Nowadays, policy is usually about priorities. What are the best objectives? How should limited resources be divided between, say, health, environment, or defence? How can one spin the arguments by which one’s favourite field might benefit? Horse trading and vested interests play major roles, and compromise decides the outcomes. Braben acknowledges that today’s technologies have transformed communication, leisure, travel, and many other aspects of modern life. However, they tend to be short lived and derivative on Planck-Club discoveries made decades ago. We are living off the seed corn.

His diagnosis is that major-league science - intense, dispassionate studies of profound and difficult problems - cannot tolerate compromise. If Planck-Club members had had to contend with today’s rules, they would not have got started. No one predicted their great discoveries, they challenged what we thought we knew, and indeed, they could not have been planned. Yet life without them would probably be intolerable.

Braben calls on governments or funding agencies to create Venture (or Transformative) Research initiatives as soon as possible. The US National Science Board agrees, and has suggested that a Transformative Research initiative should be set up. (Braben was a member of its Task Force.) However, the interests vested in the status quo can be powerful, so Braben advocates collaborative ventures between private investors and funding agencies. Flexibility in finance, and efficient access to extensive academic infrastructures could be a powerful combination.

Braben covers much more ground than research. University autonomy is under serious threat and he outlines how that threat might be resisted. Industry concentrates too much on its core businesses – a sure recipe for stagnation. He introduces the formidable Damocles Zone.
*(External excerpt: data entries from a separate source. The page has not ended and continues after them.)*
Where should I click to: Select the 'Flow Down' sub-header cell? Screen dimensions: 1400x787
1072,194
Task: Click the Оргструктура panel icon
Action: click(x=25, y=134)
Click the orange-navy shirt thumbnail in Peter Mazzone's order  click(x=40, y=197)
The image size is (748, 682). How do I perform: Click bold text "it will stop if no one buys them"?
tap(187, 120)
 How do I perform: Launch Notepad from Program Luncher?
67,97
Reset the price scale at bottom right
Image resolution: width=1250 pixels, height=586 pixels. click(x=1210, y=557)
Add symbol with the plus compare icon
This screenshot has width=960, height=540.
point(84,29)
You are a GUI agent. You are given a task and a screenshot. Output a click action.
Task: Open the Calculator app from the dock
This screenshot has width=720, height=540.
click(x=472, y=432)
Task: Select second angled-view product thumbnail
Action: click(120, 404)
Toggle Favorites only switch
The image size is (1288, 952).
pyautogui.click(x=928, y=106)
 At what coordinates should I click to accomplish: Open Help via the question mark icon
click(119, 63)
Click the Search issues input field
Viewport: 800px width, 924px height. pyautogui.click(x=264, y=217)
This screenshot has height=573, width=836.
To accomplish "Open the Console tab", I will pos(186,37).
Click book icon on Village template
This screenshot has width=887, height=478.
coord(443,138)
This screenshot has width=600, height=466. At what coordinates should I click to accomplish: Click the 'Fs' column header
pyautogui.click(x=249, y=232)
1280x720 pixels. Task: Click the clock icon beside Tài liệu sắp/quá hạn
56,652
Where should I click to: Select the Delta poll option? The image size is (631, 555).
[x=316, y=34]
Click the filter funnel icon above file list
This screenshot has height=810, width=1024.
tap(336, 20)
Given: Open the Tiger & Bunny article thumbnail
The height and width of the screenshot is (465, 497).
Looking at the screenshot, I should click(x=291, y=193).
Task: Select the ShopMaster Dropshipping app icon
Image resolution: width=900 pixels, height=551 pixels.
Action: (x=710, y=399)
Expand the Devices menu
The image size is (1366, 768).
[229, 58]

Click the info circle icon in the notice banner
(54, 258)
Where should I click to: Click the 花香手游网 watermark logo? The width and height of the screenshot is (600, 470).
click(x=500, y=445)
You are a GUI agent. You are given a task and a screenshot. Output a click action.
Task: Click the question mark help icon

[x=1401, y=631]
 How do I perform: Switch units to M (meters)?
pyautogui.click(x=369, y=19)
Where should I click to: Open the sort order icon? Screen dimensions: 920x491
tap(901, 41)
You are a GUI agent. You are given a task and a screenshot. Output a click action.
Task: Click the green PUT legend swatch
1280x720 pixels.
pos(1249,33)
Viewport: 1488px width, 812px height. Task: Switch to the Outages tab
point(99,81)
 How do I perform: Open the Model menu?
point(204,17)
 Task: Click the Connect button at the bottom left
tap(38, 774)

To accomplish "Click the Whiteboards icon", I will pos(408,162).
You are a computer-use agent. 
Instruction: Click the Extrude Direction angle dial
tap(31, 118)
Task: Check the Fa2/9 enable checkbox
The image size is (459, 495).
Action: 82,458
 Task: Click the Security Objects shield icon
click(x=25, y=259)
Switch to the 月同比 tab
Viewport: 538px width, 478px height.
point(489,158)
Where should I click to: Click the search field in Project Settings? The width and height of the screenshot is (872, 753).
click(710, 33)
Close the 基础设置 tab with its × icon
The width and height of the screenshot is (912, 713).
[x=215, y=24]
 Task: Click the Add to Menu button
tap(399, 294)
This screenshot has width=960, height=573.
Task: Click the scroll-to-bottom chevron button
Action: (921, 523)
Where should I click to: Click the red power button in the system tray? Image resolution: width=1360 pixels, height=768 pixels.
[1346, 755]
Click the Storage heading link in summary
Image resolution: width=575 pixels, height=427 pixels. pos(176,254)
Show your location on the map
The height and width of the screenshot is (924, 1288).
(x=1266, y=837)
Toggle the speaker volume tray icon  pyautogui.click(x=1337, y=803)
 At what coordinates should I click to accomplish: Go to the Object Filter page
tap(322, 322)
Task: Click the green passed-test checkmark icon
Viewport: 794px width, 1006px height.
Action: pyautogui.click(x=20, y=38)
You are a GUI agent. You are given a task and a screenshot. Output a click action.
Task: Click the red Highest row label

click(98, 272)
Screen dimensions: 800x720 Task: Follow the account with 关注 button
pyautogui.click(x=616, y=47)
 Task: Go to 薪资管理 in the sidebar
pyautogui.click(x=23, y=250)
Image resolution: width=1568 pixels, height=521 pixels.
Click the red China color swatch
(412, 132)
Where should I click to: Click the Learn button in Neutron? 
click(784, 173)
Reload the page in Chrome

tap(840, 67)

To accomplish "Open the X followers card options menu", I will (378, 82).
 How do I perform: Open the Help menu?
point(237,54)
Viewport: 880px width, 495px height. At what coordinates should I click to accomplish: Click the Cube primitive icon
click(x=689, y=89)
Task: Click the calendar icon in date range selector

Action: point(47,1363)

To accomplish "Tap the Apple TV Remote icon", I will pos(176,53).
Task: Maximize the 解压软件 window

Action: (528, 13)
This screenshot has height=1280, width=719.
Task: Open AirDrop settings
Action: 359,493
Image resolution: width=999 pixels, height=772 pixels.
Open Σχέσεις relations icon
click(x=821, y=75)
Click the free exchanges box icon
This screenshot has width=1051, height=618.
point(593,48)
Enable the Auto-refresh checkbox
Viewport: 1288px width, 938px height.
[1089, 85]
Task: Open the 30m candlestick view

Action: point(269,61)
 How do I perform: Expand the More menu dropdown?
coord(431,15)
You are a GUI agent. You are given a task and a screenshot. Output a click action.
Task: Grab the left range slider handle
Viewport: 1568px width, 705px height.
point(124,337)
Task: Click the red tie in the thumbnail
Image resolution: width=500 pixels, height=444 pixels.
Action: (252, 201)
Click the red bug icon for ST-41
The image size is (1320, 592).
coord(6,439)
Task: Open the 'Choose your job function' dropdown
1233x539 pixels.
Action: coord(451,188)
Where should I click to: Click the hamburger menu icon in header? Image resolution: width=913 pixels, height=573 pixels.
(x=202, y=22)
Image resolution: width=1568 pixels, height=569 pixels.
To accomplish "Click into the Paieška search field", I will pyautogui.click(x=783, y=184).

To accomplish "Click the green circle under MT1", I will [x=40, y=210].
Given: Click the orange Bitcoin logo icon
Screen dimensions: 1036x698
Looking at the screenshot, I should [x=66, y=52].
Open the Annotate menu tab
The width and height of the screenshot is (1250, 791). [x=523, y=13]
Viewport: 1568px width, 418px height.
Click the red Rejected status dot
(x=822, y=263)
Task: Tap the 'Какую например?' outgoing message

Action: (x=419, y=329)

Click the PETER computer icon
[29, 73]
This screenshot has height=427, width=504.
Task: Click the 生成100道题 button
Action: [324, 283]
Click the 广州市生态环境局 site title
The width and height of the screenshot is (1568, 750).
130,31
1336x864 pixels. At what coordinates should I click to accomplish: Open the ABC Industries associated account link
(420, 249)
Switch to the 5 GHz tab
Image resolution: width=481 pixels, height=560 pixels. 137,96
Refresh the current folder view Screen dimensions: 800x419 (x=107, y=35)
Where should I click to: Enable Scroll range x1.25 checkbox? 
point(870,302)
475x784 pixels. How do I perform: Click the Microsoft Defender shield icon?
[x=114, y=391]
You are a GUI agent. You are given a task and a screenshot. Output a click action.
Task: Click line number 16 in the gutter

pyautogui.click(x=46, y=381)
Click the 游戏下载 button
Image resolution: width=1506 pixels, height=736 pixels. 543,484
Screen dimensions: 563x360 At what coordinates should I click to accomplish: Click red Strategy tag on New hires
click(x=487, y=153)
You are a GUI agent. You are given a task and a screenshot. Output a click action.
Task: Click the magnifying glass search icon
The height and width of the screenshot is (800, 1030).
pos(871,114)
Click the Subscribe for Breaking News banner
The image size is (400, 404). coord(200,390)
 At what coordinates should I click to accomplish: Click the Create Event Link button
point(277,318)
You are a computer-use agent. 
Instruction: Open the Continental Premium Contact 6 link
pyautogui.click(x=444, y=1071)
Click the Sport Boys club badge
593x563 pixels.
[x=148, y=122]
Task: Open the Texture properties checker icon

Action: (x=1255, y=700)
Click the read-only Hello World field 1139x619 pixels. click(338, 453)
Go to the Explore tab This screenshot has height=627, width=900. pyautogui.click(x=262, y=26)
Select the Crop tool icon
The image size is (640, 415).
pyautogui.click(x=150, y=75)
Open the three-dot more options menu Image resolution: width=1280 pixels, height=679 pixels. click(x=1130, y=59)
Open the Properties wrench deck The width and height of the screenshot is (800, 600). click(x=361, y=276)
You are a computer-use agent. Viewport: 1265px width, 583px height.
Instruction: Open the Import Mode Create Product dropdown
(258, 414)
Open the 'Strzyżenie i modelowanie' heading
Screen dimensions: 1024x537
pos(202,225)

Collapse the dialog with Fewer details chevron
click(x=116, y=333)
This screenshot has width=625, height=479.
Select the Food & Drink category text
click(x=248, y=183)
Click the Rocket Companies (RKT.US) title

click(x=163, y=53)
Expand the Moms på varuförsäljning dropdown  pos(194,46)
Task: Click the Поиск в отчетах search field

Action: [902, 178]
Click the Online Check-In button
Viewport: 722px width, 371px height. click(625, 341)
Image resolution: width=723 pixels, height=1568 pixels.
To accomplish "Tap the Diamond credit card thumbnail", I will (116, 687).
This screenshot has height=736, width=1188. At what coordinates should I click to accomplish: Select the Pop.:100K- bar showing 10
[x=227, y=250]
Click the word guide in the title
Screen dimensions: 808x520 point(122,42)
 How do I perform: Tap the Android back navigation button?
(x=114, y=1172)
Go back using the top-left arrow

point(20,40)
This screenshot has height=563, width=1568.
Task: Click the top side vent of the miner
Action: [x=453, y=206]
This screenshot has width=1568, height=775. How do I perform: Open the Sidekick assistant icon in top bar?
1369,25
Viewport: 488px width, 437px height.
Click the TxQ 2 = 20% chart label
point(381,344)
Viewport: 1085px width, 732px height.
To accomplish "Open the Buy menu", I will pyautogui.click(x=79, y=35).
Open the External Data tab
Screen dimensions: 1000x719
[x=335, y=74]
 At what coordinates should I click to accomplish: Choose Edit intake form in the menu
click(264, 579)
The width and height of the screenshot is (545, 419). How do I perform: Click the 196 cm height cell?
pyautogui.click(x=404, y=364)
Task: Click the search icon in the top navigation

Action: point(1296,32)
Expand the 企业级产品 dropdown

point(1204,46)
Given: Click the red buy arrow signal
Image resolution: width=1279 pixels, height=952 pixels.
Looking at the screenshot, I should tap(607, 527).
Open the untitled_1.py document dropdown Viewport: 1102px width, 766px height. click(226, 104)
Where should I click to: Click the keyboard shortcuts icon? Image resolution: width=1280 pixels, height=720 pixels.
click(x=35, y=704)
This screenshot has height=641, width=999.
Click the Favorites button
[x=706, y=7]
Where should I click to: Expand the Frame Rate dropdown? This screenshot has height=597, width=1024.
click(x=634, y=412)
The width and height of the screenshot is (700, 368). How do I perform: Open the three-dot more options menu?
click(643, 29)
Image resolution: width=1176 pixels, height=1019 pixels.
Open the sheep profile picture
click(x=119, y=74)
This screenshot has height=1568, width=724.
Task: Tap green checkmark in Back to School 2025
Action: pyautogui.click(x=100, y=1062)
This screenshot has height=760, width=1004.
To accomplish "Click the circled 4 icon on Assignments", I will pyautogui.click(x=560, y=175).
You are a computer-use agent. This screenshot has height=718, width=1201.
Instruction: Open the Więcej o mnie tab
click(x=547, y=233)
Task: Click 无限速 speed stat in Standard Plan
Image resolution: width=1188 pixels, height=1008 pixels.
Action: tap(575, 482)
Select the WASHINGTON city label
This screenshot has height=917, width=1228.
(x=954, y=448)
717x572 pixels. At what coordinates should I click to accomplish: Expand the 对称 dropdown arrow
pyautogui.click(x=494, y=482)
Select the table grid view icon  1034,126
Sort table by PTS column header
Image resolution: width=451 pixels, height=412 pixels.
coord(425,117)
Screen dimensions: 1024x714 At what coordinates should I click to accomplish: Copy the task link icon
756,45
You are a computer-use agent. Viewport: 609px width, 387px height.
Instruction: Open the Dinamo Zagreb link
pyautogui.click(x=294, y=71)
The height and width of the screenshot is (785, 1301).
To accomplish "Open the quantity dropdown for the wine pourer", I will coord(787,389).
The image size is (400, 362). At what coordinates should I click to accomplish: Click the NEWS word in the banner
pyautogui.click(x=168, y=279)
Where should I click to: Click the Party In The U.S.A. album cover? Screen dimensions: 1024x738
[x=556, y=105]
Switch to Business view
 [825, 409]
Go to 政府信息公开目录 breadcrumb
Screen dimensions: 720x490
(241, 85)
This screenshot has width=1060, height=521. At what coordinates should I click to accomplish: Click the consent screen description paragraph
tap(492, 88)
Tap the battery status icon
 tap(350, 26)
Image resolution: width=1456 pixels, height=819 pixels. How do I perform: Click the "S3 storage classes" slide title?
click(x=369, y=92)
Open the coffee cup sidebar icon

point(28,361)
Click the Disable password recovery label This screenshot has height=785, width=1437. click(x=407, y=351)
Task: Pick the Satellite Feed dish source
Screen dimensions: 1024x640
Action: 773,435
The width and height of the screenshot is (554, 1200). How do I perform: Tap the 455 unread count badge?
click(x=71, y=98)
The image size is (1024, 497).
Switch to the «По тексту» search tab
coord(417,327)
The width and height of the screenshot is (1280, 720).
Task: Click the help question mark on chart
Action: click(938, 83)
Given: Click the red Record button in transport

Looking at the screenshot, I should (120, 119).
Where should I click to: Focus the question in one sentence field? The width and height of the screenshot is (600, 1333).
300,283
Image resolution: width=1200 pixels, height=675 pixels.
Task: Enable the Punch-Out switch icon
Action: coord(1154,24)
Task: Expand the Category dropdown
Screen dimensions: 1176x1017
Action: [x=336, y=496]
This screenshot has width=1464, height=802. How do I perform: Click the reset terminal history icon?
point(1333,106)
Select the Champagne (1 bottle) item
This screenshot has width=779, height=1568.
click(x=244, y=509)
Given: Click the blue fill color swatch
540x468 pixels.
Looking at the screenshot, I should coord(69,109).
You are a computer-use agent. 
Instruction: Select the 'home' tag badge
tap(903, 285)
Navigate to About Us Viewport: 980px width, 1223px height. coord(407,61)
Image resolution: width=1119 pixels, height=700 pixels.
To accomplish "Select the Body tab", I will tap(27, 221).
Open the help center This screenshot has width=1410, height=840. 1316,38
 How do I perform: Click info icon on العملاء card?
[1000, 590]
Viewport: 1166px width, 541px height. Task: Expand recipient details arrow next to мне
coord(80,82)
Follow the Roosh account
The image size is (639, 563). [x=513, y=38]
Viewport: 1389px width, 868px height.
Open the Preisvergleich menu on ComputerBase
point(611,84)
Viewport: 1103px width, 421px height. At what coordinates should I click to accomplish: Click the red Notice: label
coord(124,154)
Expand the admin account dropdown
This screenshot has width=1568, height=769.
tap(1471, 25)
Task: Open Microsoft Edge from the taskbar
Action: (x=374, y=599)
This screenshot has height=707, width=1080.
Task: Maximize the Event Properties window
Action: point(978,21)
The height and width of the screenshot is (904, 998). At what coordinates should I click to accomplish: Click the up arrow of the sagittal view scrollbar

Braben concludes: “All too often, understanding is being sacrificed in favour of tangible objectives. Understanding is, of course, a wholly abstract concept. I do not know of any civilization that collapsed because it had too much, whereas all too many failed because they clamped down on its supply. Our future is precariously balanced. Our burgeoning problems mean that we have a tiger by the tail, and survival may depend on having all the understanding, flexibility, and audacity we can get. We may learn new tricks thereby, and might even learn to tame the tiger. Many civilizations have eventually ended in collapse but it is not inevitable. Thanks to the elixir that comes from scientific freedom, we can postpone it indefinitely if we appreciate the value of our most precious asset.”